** Opening Available data block **

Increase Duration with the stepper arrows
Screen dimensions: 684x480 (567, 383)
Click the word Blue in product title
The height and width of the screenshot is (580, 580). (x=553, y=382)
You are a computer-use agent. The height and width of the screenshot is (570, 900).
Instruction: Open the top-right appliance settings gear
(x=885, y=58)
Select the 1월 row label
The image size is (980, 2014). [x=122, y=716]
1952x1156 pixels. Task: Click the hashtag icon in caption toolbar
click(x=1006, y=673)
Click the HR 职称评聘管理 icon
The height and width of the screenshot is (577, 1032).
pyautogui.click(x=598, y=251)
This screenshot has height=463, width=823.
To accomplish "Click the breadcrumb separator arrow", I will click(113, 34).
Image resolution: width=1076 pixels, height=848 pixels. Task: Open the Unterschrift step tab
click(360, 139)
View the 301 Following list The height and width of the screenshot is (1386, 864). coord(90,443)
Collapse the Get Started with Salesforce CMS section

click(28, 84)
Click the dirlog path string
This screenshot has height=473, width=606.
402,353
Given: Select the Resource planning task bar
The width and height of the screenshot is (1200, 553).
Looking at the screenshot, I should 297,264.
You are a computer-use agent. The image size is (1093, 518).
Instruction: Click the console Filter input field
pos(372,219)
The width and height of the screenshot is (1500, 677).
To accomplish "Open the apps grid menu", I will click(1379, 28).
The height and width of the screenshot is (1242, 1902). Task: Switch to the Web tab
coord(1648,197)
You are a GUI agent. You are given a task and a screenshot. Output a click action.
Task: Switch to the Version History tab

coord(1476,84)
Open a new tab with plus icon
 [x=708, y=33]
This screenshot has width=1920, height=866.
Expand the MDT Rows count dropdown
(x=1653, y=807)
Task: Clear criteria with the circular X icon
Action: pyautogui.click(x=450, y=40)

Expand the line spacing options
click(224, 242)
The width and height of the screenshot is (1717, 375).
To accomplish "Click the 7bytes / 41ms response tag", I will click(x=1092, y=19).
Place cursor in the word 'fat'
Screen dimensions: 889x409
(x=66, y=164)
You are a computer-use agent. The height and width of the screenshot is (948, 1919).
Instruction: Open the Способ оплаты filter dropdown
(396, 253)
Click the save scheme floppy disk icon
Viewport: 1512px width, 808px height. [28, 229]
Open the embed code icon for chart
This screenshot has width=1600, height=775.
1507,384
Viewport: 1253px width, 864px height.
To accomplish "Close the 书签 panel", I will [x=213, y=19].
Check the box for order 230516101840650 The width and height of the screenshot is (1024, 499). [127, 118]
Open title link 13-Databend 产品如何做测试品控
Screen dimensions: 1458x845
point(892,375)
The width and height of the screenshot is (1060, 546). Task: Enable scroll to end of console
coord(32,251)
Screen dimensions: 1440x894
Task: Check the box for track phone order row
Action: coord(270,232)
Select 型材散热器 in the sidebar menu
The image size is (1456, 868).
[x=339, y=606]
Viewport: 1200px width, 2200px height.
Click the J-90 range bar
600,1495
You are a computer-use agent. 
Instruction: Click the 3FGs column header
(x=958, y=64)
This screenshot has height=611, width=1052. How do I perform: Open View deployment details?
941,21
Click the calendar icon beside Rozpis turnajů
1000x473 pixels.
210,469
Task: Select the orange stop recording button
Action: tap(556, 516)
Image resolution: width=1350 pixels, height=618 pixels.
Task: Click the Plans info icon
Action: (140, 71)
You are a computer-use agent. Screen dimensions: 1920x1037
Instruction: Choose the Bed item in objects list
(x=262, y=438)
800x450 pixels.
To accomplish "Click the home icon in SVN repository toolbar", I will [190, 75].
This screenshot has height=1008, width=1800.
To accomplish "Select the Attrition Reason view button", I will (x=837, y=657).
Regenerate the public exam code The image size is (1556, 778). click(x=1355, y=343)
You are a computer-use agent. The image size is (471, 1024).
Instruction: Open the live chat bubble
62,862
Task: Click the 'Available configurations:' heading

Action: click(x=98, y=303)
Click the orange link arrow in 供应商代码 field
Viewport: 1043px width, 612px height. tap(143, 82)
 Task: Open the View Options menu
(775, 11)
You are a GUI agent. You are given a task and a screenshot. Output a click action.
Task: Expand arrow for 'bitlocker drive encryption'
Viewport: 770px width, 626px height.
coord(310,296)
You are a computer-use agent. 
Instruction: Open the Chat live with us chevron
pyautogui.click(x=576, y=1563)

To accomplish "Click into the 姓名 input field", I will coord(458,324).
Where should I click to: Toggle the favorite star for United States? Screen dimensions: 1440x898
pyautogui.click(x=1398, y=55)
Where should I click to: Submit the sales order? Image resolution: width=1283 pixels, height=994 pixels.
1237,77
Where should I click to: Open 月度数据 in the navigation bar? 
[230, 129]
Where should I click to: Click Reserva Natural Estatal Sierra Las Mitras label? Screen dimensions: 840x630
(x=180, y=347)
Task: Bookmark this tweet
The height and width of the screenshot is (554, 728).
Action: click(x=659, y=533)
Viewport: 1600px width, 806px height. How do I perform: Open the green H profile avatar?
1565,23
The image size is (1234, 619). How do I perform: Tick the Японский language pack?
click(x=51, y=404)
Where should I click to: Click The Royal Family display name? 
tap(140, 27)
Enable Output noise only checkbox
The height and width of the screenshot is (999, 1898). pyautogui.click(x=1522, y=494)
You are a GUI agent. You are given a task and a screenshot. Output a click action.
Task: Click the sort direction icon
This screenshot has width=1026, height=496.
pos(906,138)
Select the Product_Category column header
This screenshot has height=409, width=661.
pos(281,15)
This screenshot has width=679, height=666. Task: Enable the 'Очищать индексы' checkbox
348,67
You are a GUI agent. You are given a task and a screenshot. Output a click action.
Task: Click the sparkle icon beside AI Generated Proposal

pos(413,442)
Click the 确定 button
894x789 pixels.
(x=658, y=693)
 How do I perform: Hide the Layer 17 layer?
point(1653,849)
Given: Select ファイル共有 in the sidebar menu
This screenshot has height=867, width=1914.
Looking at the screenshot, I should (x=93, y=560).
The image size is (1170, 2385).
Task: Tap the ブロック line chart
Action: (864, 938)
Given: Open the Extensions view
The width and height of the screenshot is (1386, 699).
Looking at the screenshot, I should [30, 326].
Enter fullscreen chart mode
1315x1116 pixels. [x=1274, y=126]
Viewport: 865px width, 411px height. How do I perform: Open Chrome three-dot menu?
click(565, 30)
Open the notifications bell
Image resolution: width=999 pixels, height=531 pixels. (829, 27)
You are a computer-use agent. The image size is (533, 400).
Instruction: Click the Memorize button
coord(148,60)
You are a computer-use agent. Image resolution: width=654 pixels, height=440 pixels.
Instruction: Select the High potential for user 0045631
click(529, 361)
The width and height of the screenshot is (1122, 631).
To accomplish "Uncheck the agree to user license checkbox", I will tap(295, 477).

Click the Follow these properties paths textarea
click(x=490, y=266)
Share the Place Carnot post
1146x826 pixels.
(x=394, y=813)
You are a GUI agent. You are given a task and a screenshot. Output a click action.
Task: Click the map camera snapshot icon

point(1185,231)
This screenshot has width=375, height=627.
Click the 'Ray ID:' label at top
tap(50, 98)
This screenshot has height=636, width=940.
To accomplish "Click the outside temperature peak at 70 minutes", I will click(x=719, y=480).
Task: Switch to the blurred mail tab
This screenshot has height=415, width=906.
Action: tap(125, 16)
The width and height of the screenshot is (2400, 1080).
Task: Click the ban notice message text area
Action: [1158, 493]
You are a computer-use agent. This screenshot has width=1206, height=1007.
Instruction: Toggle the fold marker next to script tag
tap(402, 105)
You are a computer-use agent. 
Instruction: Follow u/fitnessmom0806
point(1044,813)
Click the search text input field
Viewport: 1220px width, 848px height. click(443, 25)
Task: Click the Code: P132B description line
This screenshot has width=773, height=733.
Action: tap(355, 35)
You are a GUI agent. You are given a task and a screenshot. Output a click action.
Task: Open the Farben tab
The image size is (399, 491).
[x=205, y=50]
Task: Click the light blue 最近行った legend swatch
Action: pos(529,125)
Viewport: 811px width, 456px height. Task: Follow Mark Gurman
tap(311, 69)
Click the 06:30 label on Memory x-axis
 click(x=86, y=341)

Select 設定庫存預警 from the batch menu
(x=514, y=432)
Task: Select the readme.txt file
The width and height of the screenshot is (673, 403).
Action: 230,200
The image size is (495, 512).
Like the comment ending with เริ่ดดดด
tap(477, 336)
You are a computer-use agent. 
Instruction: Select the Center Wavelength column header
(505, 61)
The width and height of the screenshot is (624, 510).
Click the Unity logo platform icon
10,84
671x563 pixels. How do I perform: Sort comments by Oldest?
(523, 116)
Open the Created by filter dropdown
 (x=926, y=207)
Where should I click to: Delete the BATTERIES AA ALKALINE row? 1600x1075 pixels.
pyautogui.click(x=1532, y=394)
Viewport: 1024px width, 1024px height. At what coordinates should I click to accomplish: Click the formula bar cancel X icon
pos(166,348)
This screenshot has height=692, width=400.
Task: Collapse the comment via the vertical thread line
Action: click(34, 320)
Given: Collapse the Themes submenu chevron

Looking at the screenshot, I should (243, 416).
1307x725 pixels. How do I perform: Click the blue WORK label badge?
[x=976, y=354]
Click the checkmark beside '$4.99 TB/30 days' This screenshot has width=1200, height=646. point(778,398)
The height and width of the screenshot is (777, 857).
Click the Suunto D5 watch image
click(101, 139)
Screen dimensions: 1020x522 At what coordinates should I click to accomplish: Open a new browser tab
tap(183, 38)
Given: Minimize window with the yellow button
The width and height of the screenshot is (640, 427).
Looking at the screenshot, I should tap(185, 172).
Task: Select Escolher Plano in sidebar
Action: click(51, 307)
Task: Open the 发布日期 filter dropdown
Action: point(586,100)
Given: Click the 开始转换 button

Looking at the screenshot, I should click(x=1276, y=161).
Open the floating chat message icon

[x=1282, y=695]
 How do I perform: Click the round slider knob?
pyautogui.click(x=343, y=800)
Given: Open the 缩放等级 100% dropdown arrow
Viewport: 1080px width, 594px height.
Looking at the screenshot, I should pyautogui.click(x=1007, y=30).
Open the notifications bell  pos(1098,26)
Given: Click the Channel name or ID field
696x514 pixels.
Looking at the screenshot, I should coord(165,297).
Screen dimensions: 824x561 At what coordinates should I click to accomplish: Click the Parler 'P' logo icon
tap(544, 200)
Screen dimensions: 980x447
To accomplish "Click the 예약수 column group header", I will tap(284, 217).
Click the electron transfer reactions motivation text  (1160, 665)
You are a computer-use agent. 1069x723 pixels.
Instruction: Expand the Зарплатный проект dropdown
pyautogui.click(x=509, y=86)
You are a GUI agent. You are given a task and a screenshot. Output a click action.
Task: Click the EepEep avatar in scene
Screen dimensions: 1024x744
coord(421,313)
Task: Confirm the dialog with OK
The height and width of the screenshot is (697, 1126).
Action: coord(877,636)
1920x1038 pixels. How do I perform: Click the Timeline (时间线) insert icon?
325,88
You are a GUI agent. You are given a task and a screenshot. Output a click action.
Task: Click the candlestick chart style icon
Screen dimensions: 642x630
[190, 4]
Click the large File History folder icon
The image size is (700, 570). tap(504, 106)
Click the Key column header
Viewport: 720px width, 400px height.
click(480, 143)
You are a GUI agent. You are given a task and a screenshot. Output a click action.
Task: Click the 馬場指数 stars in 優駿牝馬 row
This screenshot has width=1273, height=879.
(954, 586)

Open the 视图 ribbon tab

** Closing Available data block **

What you should do:
Could you please retype the lines from the start of the data through the line with "The width and height of the screenshot is (1717, 375).", both included, and nothing else?

Exercise response:
Increase Duration with the stepper arrows
Screen dimensions: 684x480 (567, 383)
Click the word Blue in product title
The height and width of the screenshot is (580, 580). (x=553, y=382)
You are a computer-use agent. The height and width of the screenshot is (570, 900).
Instruction: Open the top-right appliance settings gear
(x=885, y=58)
Select the 1월 row label
The image size is (980, 2014). [x=122, y=716]
1952x1156 pixels. Task: Click the hashtag icon in caption toolbar
click(x=1006, y=673)
Click the HR 职称评聘管理 icon
The height and width of the screenshot is (577, 1032).
pyautogui.click(x=598, y=251)
This screenshot has height=463, width=823.
To accomplish "Click the breadcrumb separator arrow", I will click(113, 34).
Image resolution: width=1076 pixels, height=848 pixels. Task: Open the Unterschrift step tab
click(360, 139)
View the 301 Following list The height and width of the screenshot is (1386, 864). coord(90,443)
Collapse the Get Started with Salesforce CMS section

click(28, 84)
Click the dirlog path string
This screenshot has height=473, width=606.
402,353
Given: Select the Resource planning task bar
The width and height of the screenshot is (1200, 553).
Looking at the screenshot, I should 297,264.
You are a computer-use agent. The image size is (1093, 518).
Instruction: Click the console Filter input field
pos(372,219)
The width and height of the screenshot is (1500, 677).
To accomplish "Open the apps grid menu", I will click(1379, 28).
The height and width of the screenshot is (1242, 1902). Task: Switch to the Web tab
coord(1648,197)
You are a GUI agent. You are given a task and a screenshot. Output a click action.
Task: Switch to the Version History tab

coord(1476,84)
Open a new tab with plus icon
 [x=708, y=33]
This screenshot has width=1920, height=866.
Expand the MDT Rows count dropdown
(x=1653, y=807)
Task: Clear criteria with the circular X icon
Action: pyautogui.click(x=450, y=40)

Expand the line spacing options
click(224, 242)
The width and height of the screenshot is (1717, 375).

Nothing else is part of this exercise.